## WHAT THE TASK REQUIRES:
Duplicate the listing below from the line with "The height and width of the screenshot is (502, 711)." to the line with "[x=462, y=183]", inclusive.

## RECORDS TO PROCESS:
— Begin —

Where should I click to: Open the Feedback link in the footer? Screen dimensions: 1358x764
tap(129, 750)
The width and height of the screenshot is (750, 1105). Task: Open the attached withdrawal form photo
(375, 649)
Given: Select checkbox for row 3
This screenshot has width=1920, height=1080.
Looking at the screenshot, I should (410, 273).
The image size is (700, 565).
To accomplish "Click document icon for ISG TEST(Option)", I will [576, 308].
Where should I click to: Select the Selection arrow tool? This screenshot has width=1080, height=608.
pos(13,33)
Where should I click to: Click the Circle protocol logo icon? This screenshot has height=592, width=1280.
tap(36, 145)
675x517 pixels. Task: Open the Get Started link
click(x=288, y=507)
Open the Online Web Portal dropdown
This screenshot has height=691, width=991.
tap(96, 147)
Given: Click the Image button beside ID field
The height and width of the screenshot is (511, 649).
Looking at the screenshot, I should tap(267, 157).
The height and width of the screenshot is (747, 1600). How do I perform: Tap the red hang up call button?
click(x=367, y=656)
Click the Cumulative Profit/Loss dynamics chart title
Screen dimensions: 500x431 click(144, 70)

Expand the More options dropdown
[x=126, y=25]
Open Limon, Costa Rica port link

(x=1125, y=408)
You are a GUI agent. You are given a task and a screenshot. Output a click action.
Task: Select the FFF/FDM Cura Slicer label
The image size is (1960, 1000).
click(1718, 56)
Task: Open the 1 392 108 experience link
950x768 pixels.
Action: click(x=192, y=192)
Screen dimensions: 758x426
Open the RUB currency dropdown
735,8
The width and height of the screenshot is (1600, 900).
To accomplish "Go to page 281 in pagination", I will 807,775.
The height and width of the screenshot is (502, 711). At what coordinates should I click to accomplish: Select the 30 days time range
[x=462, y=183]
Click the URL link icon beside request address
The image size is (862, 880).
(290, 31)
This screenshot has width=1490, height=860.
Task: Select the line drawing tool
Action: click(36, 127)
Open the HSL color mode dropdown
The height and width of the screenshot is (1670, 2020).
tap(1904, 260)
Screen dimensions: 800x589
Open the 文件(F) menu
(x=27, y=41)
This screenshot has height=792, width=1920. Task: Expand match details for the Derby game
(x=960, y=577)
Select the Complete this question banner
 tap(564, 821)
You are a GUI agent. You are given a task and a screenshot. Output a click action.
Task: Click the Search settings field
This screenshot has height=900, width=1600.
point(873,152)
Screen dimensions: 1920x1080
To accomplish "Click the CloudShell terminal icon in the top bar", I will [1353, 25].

— End —

## SOLUTION TO THE EXERCISE:
The height and width of the screenshot is (502, 711). At what coordinates should I click to accomplish: Select the 30 days time range
[x=462, y=183]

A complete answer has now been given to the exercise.